The given equation is $$(y-1)^{2}+(z-1)^{2}=1$$. As a mathematician, I observe that this equation involves the variables 'y' and 'z'. Notably, the variable 'x' is absent from this equation. This absence is crucial, as it implies that the relationship between 'y' and 'z' holds true for any possible value of 'x'.

**step2** Interpreting the Equation in Two Dimensions

Let us first consider the meaning of the equation $$(y-1)^{2}+(z-1)^{2}=1$$ if we were to graph it on a two-dimensional plane, considering 'y' and 'z' as our axes. This form is characteristic of a circle. The expression $$(y-1)^{2}$$ represents the squared distance along the 'y' direction from the value 1. Similarly, $$(z-1)^{2}$$ represents the squared distance along the 'z' direction from the value 1. The sum of these squared distances being equal to 1 tells us that every point (y, z) satisfying this equation is exactly a distance of 1 unit away from the central point (y=1, z=1). Therefore, in the y-z plane, this equation describes a circle centered at (1, 1) with a radius of 1.

**step3** Extending to Three-Dimensional Space

Now, we extend our understanding to a three-dimensional space, which includes an 'x' axis in addition to 'y' and 'z'. Since the equation $$(y-1)^{2}+(z-1)^{2}=1$$ does not depend on 'x', this means that for any chosen value of 'x' (be it 0, 1, 5, or any other number), the corresponding 'y' and 'z' coordinates must still form a circle of radius 1 centered at (y=1, z=1).

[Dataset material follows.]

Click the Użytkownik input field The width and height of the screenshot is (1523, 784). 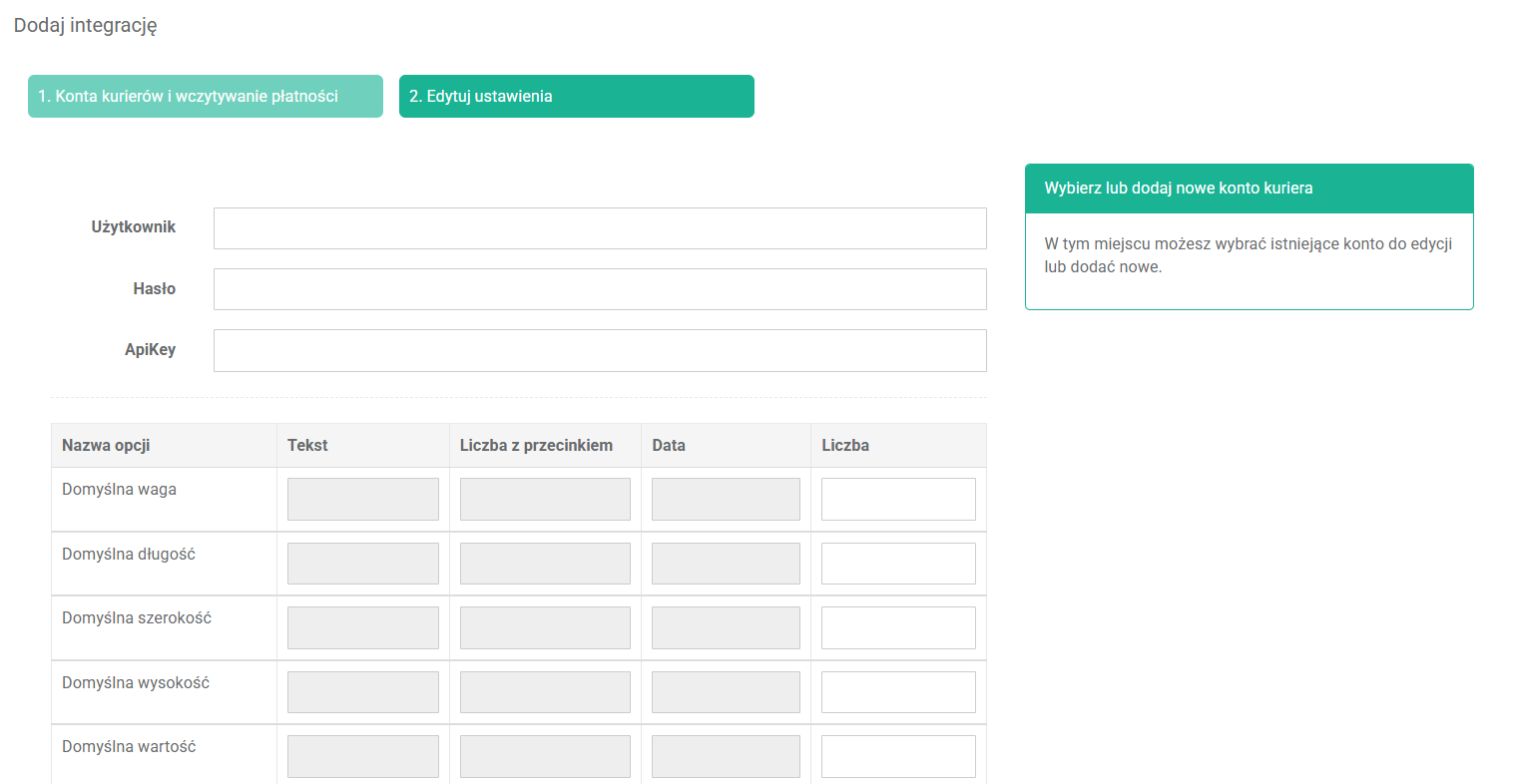click(600, 228)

Imagine taking the circle we identified in the y-z plane and duplicating it at every single 'x' value. When these identical circles are stacked along the 'x' axis, they collectively form a three-dimensional geometric shape.

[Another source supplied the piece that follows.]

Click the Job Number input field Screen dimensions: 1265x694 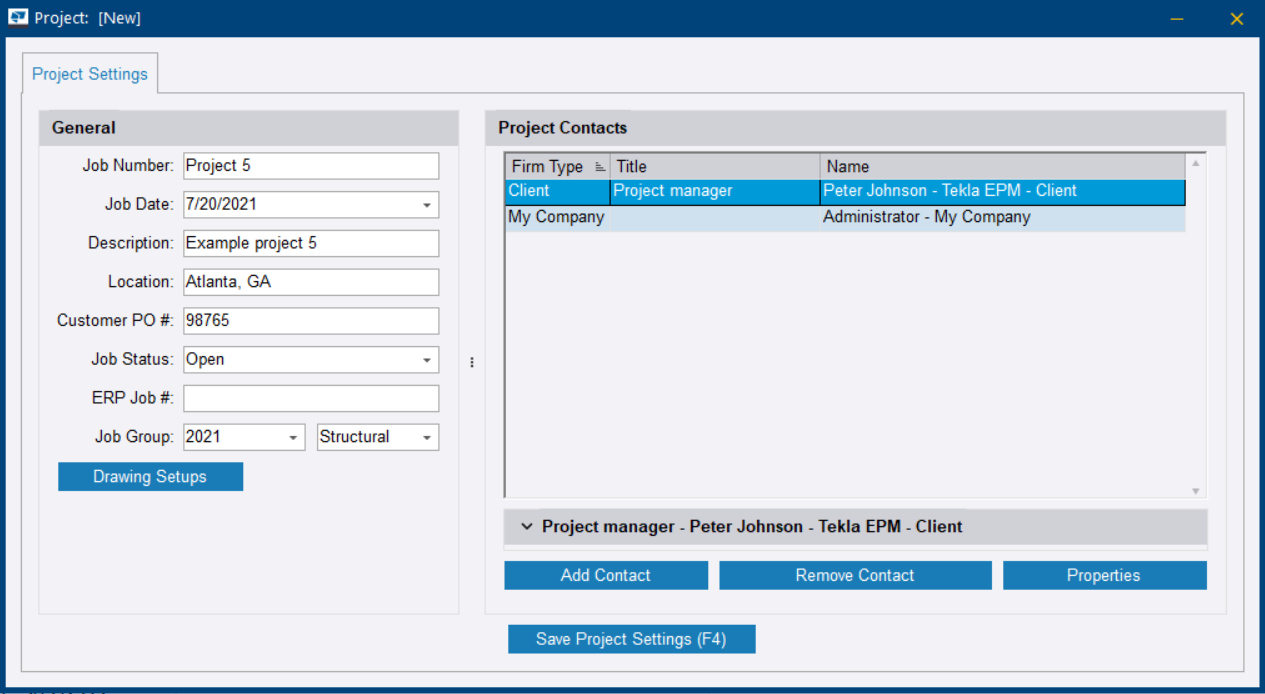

**step4** Describing the Set of Points

The geometric shape formed by stacking an infinite number of circles along an axis is a cylinder. Thus, the set of all points (x, y, z) that satisfy the equation $$(y-1)^{2}+(z-1)^{2}=1$$ is a cylinder. The central axis of this cylinder is the line defined by y=1 and z=1, which runs parallel to the 'x' axis. The radius of this cylinder is 1 unit.

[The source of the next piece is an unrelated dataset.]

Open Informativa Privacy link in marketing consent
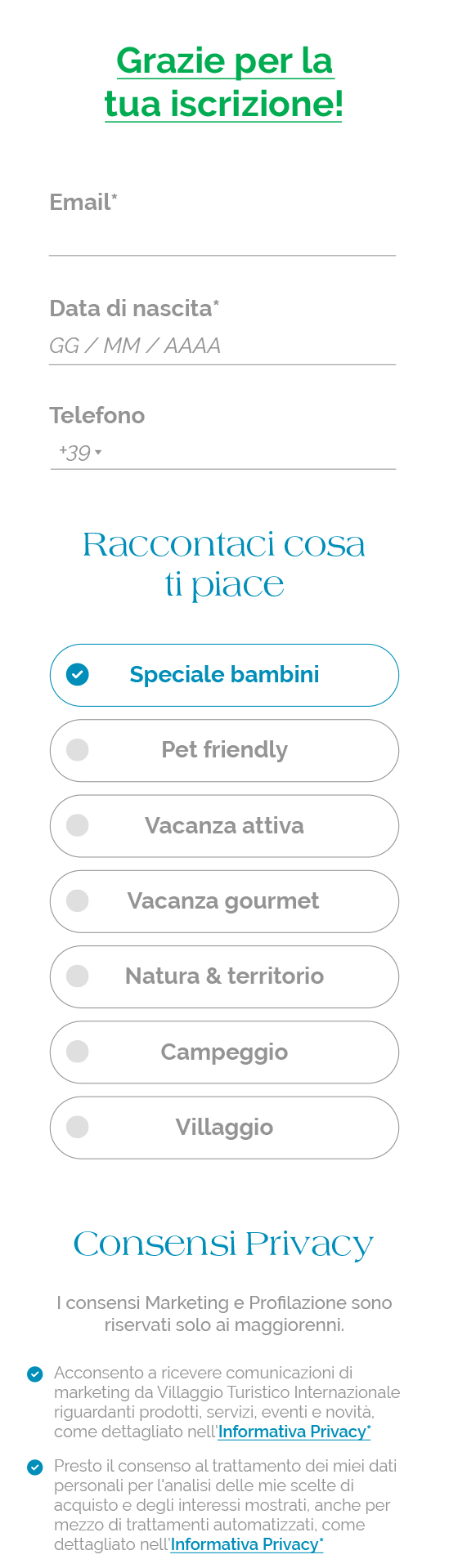 294,1432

**step5** Graphing the Set of Points

To graph this set of points, one would first establish a three-dimensional coordinate system with clearly labeled 'x', 'y', and 'z' axes.
1. **Identify the axis of the cylinder:** This is the line where y=1 and z=1. You can visualize this by drawing a line through points like (0, 1, 1), (1, 1, 1), (-1, 1, 1), etc., which is parallel to the x-axis.
2. **Determine the radius:** The radius of the cylinder is 1.
3. **Sketch the cylinder:** Around the identified central axis (y=1, z=1), draw circular cross-sections with a radius of 1. For instance, in the plane x=0 (the y-z plane), draw a circle centered at (y=1, z=1) with radius 1. Then, extend this circular shape parallel to the x-axis in both positive and negative directions, forming the continuous surface of the cylinder.